A large, one-time distribution can create a significant spike in MAGI. This spike can unexpectedly push the retiree across an IRMAA threshold. The timing and amount of these taxable withdrawals must be carefully managed to avoid triggering the surcharge.
Qualified distributions from a Roth 401(k) account do not count as income for Medicare MAGI calculations. Roth contributions are made with after-tax dollars, meaning the distributions, including earnings, are tax-free at the federal level. Because these distributions are not included in the AGI, they do not increase the MAGI used for Medicare premium determination.

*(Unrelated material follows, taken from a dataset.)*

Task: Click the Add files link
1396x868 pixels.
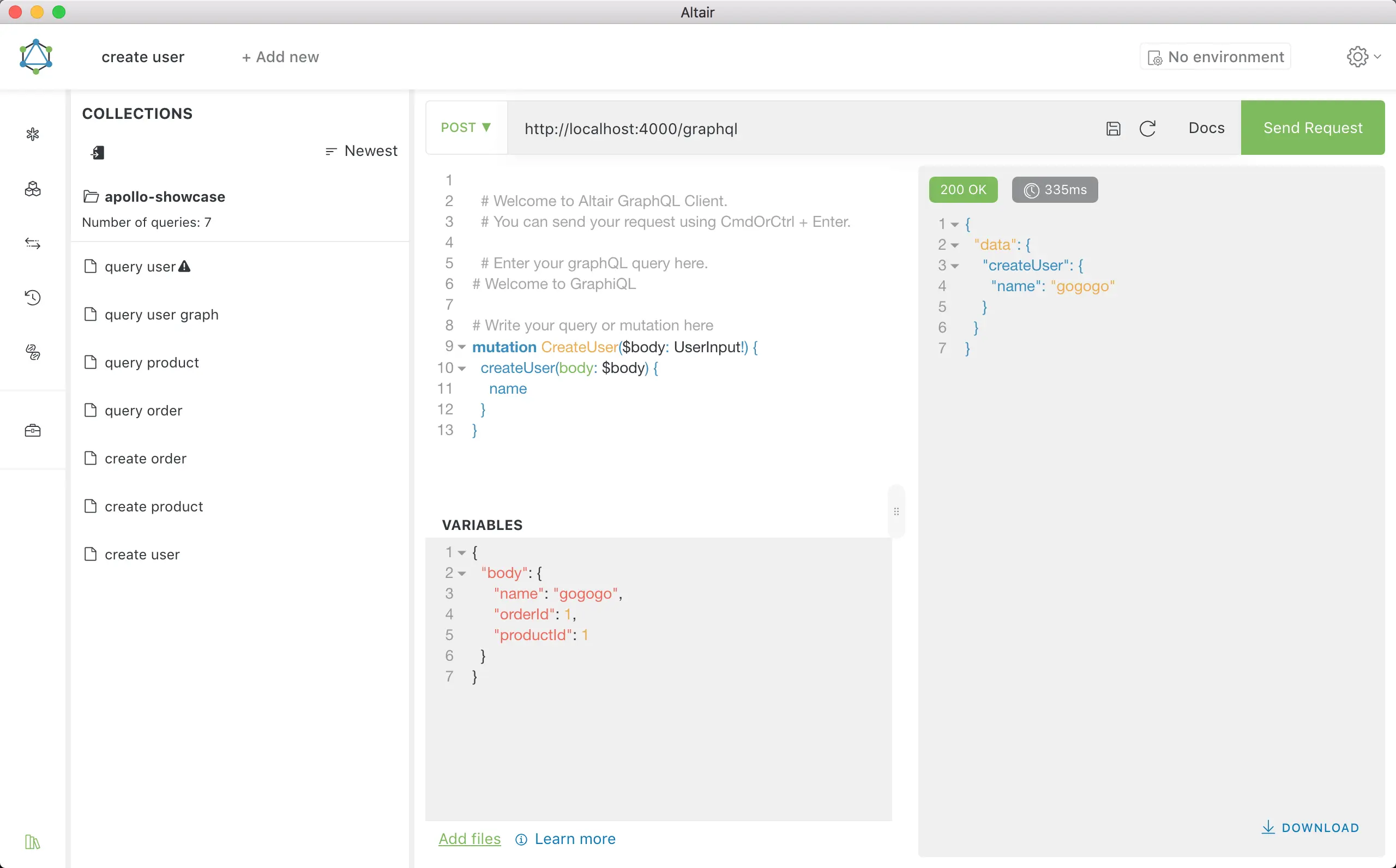Action: pos(469,839)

Retirees with substantial Roth balances can strategically draw tax-free income to meet living expenses. This allows them to avoid moving into a higher IRMAA bracket. This flexibility provides greater control over the MAGI figure reported to the SSA.
The Income-Related Monthly Adjustment Amount (IRMAA) is a mandatory surcharge added to the standard premiums for Medicare Part B and Part D. This surcharge applies to beneficiaries whose Modified Adjusted Gross Income exceeds specific statutory thresholds. IRMAA requires higher-income individuals to bear a greater share of their Medicare costs.

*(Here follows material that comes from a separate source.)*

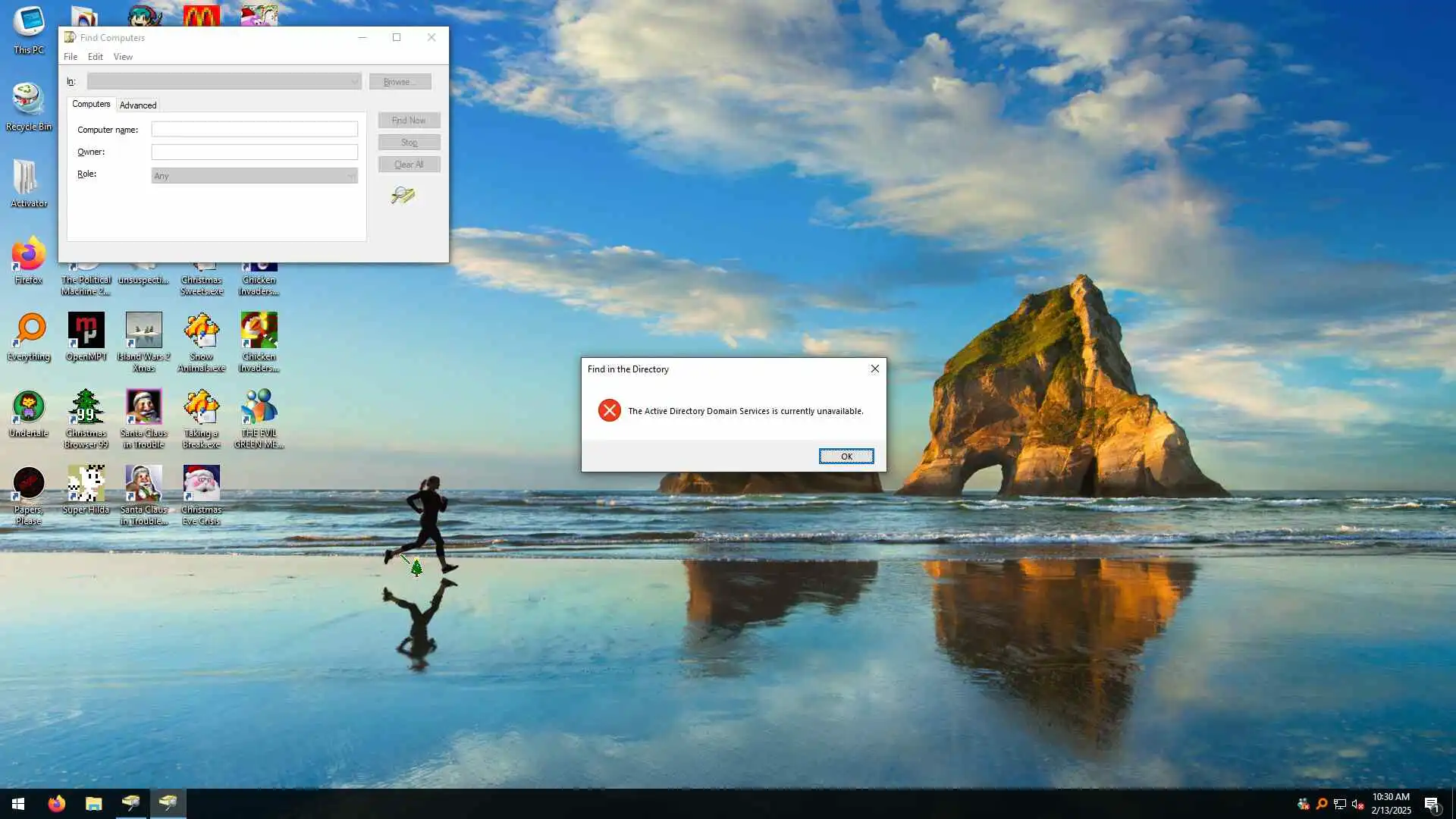Open the Firefox desktop shortcut

pyautogui.click(x=29, y=256)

The SSA determines the IRMAA surcharge using a “look-back rule,” assessing the MAGI reported on the federal tax return from two years prior. This two-year lag means that a large, unplanned Traditional 401(k) withdrawal can lead to premium surcharges two years later.

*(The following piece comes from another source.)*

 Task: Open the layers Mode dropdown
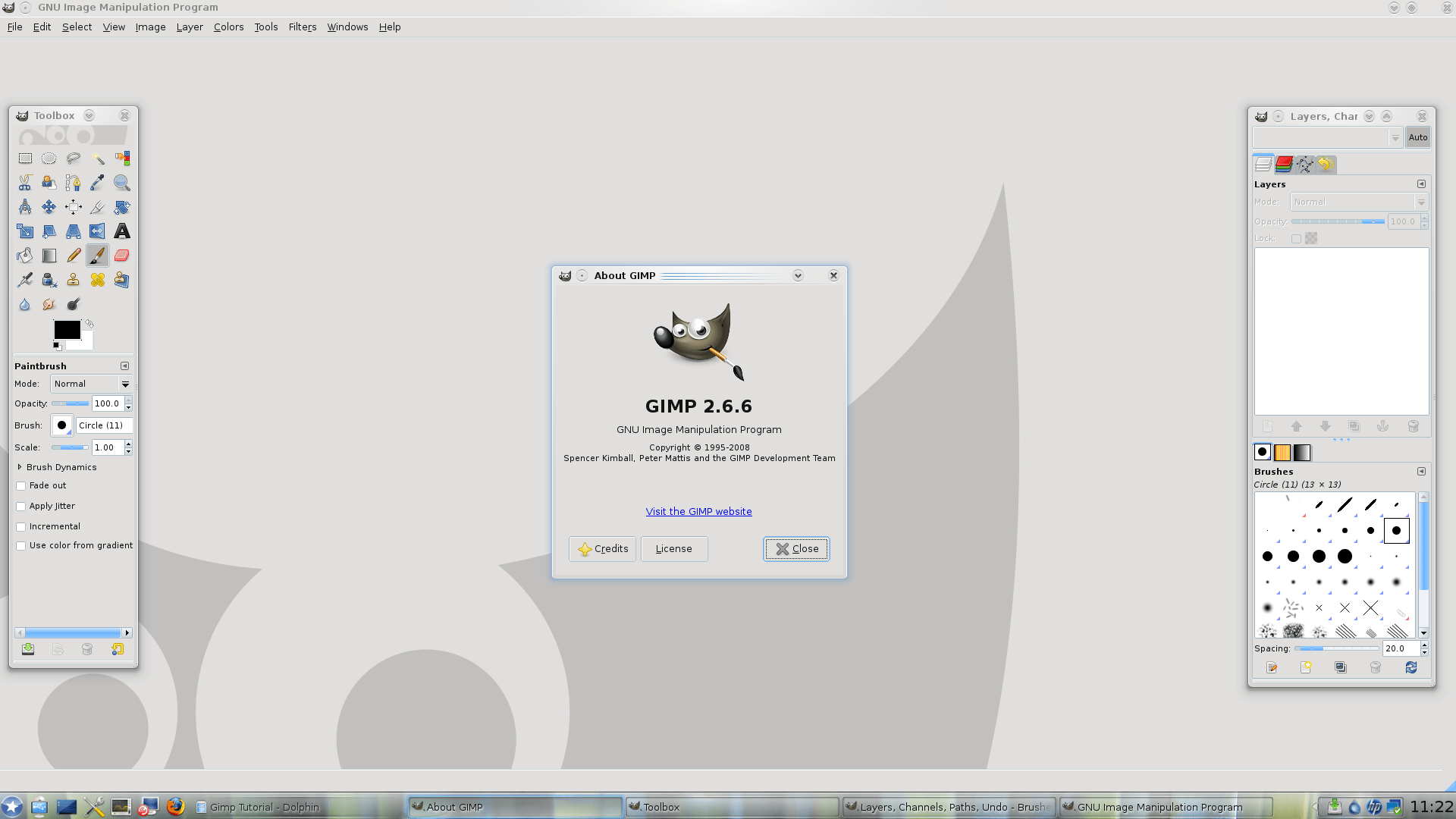click(x=1357, y=202)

The IRMAA structure involves multiple tiers, with premiums increasing sharply each time a threshold is crossed. Crossing the first threshold can nearly double the standard Part B premium. There are five tiers in total, with the highest tier applying to the highest earners.
A beneficiary who receives an Initial IRMAA Determination Notice can appeal the decision under limited circumstances. The appeal must be based on a qualifying “life-changing event” that caused a significant reduction in income since the look-back year.
Qualifying events include work stoppage or reduction, divorce, death of a spouse, or loss of an income-producing asset. The appeal requires filing Form SSA-44 and providing documentation to prove the event and the resulting drop in current-year MAGI.
The goal of managing Medicare MAGI is to smooth out taxable income over time, preventing large, one-time spikes that trigger the two-year premium penalty. This “taxable income smoothing” involves strategically sequencing withdrawals from various retirement and investment accounts.
One powerful technique is the strategic use of Roth conversions, which moves pre-tax money from a Traditional IRA or 401(k) into a Roth account. The converted amount is counted as taxable income in the year of conversion, potentially triggering IRMAA in the look-back year. However, the conversion reduces future Required Minimum Distributions (RMDs) from the Traditional account, subsequently lowering the MAGI in later years.
Retirees age 70.5 or older can utilize Qualified Charitable Distributions (QCDs) directly from an IRA to a qualified charity. This distribution counts toward the RMD requirement but is excluded from the taxpayer’s AGI, reducing the MAGI for Medicare purposes. QCDs are limited to $100,000 per taxpayer per year.
The timing of distributions from non-retirement accounts, such as capital gains harvesting, also requires careful consideration. Realizing a large capital gain in a given year will increase MAGI and can trigger the IRMAA surcharge two years later. Retirees should plan investment sales and Traditional 401(k) withdrawals concurrently to remain safely below the relevant IRMAA thresholds.